--- Start ---
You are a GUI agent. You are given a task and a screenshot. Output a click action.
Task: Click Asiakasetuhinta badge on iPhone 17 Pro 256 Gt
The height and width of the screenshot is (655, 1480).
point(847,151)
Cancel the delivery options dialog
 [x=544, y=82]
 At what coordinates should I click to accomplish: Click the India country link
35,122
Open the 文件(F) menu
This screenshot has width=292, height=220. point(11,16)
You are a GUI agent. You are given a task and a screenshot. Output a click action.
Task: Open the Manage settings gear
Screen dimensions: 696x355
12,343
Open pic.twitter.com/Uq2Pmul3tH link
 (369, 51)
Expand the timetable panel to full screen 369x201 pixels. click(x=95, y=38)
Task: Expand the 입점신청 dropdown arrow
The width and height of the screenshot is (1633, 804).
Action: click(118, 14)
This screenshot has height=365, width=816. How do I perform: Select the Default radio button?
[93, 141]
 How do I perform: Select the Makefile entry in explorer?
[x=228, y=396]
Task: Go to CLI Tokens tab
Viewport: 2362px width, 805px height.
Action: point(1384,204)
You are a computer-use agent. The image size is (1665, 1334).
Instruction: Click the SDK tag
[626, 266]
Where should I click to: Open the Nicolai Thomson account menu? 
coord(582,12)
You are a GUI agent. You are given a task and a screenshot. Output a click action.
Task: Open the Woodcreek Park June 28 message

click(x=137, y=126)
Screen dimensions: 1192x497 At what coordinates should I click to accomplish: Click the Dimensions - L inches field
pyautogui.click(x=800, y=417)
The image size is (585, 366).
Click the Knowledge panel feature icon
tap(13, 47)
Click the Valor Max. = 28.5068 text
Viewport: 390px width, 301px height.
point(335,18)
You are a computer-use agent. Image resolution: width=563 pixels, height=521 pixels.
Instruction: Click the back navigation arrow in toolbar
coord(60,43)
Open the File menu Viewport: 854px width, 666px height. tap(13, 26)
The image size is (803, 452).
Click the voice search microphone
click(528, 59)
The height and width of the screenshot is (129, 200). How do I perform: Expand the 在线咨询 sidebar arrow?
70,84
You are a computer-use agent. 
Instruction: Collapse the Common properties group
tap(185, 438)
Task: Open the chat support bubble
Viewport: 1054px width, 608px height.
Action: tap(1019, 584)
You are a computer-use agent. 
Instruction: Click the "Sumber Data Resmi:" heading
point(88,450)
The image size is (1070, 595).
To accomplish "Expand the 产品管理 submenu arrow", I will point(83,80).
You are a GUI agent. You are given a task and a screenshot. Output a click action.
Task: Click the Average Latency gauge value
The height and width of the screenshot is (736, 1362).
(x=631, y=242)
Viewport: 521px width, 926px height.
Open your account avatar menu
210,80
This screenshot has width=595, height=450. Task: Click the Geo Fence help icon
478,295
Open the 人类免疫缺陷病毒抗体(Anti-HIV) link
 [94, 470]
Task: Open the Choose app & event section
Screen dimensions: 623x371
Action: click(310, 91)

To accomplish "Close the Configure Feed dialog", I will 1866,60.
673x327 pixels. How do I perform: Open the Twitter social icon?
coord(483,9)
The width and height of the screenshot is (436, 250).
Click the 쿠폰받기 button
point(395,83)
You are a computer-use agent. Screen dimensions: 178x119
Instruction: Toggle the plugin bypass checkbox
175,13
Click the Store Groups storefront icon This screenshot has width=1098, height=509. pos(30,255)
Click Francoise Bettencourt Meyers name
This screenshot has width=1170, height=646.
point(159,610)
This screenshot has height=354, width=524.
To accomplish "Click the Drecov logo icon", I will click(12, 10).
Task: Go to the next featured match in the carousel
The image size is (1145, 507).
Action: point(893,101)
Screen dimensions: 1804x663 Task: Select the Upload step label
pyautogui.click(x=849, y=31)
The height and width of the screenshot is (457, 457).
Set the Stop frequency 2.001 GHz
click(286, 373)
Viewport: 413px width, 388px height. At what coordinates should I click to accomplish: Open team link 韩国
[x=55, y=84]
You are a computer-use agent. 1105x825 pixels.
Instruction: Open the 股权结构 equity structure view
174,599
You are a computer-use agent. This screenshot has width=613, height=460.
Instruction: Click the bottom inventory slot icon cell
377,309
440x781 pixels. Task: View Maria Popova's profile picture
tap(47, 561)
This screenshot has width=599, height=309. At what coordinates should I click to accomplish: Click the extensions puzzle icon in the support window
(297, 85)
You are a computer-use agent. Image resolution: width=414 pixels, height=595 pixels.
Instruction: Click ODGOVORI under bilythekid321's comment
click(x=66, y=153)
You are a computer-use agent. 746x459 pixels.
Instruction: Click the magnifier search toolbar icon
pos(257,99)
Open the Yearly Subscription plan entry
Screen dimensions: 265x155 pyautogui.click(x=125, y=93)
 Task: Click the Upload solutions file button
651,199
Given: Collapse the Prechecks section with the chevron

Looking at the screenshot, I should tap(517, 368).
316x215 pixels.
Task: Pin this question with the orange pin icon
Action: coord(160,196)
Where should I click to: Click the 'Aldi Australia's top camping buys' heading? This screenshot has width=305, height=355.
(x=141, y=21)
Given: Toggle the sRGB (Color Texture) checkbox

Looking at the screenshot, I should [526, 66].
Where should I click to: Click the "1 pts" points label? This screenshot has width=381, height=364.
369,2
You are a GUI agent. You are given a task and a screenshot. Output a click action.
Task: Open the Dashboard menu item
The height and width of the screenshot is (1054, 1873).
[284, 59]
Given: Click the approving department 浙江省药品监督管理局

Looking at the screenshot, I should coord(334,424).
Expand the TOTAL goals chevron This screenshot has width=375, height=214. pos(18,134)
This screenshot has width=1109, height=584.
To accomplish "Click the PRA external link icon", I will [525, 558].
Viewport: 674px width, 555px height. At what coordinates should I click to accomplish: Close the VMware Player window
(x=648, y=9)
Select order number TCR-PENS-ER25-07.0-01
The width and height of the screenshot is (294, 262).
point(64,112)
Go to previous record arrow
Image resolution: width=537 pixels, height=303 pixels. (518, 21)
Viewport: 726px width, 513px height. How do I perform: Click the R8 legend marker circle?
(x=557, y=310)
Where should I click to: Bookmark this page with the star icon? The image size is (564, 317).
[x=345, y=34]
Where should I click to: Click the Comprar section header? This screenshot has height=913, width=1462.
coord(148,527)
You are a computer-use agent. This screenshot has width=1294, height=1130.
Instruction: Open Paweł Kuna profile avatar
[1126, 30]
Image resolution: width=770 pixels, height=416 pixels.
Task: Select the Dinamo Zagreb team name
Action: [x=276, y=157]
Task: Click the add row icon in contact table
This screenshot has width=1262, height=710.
--- End ---
Written exercise — Pull out every line of the material above that contains the word "perform". Case matters.

Response to the exercise —
This screenshot has height=365, width=816. How do I perform: Select the Default radio button?
 How do I perform: Select the Makefile entry in explorer?
The height and width of the screenshot is (129, 200). How do I perform: Expand the 在线咨询 sidebar arrow?
673x327 pixels. How do I perform: Open the Twitter social icon?
Viewport: 726px width, 513px height. How do I perform: Click the R8 legend marker circle?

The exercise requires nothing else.